• _Prompt_
Copy the items below without any change, from the first line through the line holding "(x=184, y=105)", inclusive.

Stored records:
______

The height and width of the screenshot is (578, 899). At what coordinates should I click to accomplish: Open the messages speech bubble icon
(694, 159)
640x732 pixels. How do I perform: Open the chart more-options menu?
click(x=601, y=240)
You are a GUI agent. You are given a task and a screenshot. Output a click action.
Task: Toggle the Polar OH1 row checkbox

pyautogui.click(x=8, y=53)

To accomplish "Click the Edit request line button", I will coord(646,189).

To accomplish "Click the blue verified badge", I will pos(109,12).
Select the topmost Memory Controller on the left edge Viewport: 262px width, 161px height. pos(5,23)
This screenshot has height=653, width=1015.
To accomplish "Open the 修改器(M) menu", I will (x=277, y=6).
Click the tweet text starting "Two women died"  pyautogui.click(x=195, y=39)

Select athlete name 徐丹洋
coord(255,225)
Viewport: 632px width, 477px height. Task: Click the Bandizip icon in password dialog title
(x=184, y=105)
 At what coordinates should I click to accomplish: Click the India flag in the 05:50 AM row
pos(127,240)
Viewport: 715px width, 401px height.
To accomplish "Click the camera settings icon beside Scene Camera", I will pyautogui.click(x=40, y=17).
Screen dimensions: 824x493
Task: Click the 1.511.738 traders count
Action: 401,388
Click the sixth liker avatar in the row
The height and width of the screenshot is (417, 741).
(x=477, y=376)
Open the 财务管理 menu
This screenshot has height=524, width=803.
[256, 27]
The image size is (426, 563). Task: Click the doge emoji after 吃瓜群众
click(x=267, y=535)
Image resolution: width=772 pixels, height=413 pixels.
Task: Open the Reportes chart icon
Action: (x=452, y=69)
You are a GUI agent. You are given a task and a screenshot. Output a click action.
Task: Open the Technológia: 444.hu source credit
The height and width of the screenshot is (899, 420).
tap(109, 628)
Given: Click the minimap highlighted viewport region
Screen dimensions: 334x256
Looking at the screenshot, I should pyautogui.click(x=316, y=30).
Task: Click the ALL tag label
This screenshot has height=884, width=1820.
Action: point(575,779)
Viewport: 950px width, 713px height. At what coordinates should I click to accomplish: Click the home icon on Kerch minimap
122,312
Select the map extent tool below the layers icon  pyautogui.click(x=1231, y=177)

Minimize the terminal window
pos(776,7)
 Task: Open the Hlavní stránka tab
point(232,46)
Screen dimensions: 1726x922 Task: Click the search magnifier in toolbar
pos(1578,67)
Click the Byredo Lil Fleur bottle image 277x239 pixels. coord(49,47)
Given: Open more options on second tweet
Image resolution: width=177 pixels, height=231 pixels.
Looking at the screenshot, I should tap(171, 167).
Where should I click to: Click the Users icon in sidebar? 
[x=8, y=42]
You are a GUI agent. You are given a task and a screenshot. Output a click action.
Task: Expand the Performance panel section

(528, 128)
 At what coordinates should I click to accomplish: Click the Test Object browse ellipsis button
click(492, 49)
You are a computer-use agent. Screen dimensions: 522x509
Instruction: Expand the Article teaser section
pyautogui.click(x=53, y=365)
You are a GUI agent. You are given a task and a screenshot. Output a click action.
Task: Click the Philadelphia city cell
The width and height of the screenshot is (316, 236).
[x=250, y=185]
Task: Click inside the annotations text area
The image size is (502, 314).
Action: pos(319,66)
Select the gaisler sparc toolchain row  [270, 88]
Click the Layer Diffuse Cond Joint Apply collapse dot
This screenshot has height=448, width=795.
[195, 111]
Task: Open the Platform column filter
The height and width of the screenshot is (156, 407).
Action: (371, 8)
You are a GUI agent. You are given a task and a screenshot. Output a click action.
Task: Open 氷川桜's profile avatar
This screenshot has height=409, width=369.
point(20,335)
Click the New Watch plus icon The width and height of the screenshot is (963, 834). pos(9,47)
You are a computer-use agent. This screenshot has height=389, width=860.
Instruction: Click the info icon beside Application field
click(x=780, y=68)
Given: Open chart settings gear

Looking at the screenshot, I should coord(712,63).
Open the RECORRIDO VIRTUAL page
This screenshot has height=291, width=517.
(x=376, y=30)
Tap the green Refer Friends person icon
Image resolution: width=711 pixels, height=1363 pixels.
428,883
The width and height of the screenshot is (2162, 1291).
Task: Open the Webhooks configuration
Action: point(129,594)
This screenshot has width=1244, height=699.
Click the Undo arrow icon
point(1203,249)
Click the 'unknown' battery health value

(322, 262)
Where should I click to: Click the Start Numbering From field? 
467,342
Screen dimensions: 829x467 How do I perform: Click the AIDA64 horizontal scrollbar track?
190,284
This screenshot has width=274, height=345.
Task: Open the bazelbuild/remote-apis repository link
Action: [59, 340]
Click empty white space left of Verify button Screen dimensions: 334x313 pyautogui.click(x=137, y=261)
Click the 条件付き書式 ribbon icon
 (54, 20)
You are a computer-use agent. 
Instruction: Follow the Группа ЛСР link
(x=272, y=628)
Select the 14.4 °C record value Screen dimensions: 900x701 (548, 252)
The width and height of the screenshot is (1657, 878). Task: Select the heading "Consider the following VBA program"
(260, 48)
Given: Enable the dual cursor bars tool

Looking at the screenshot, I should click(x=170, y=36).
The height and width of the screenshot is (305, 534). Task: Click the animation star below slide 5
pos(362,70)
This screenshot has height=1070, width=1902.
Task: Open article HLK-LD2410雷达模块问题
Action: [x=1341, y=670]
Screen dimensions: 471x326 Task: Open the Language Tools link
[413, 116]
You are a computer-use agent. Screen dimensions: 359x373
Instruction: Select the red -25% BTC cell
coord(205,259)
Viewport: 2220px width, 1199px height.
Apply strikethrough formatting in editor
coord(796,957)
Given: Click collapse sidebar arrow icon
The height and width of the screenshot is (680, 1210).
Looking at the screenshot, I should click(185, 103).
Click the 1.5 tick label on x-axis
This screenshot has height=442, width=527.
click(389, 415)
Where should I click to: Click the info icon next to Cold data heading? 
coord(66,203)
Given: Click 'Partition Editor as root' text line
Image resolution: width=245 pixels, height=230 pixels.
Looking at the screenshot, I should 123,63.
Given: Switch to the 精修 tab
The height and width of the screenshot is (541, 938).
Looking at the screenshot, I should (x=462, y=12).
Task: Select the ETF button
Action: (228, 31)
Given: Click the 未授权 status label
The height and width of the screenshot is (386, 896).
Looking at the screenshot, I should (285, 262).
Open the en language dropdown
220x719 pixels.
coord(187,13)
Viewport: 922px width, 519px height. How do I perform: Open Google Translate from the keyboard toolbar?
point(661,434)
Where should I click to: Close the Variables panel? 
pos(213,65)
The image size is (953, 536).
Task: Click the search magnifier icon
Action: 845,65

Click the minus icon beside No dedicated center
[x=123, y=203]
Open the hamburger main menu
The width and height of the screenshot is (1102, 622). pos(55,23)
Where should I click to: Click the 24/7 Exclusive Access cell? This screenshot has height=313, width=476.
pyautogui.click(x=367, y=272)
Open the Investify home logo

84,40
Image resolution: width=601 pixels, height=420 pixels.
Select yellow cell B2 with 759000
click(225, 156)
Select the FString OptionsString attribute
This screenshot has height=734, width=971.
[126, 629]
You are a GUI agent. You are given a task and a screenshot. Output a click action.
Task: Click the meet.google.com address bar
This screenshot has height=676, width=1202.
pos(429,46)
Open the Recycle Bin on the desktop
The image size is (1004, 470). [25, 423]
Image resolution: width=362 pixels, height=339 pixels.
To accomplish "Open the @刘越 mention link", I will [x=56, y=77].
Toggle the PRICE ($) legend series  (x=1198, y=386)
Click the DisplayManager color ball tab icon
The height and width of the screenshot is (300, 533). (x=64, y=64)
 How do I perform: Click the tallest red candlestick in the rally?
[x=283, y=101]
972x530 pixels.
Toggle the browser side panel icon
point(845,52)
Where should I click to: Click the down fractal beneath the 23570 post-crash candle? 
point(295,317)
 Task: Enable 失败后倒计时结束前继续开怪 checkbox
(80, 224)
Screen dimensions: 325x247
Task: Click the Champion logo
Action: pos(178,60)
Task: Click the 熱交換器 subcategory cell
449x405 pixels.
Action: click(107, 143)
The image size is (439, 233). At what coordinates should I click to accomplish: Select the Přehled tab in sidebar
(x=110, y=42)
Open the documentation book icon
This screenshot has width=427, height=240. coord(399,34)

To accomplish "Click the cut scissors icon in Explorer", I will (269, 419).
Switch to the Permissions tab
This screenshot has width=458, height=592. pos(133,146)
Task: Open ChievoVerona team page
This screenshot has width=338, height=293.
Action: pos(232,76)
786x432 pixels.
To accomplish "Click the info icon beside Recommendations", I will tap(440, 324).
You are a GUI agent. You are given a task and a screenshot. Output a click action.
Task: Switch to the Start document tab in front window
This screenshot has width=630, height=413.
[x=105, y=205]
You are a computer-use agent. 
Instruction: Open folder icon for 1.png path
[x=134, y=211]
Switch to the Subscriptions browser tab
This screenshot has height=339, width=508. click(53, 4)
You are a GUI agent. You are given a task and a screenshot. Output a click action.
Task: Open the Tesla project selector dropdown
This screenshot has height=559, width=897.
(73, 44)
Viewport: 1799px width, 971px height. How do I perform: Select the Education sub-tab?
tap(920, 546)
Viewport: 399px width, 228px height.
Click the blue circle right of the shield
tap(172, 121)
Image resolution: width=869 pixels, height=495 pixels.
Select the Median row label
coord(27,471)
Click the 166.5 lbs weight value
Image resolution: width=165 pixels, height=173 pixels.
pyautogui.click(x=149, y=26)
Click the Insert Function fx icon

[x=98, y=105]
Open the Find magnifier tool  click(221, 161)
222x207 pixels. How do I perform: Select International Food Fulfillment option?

______

• _Expected answer_
The height and width of the screenshot is (578, 899). At what coordinates should I click to accomplish: Open the messages speech bubble icon
(694, 159)
640x732 pixels. How do I perform: Open the chart more-options menu?
click(x=601, y=240)
You are a GUI agent. You are given a task and a screenshot. Output a click action.
Task: Toggle the Polar OH1 row checkbox

pyautogui.click(x=8, y=53)

To accomplish "Click the Edit request line button", I will coord(646,189).

To accomplish "Click the blue verified badge", I will pos(109,12).
Select the topmost Memory Controller on the left edge Viewport: 262px width, 161px height. pos(5,23)
This screenshot has height=653, width=1015.
To accomplish "Open the 修改器(M) menu", I will (x=277, y=6).
Click the tweet text starting "Two women died"  pyautogui.click(x=195, y=39)

Select athlete name 徐丹洋
coord(255,225)
Viewport: 632px width, 477px height. Task: Click the Bandizip icon in password dialog title
(x=184, y=105)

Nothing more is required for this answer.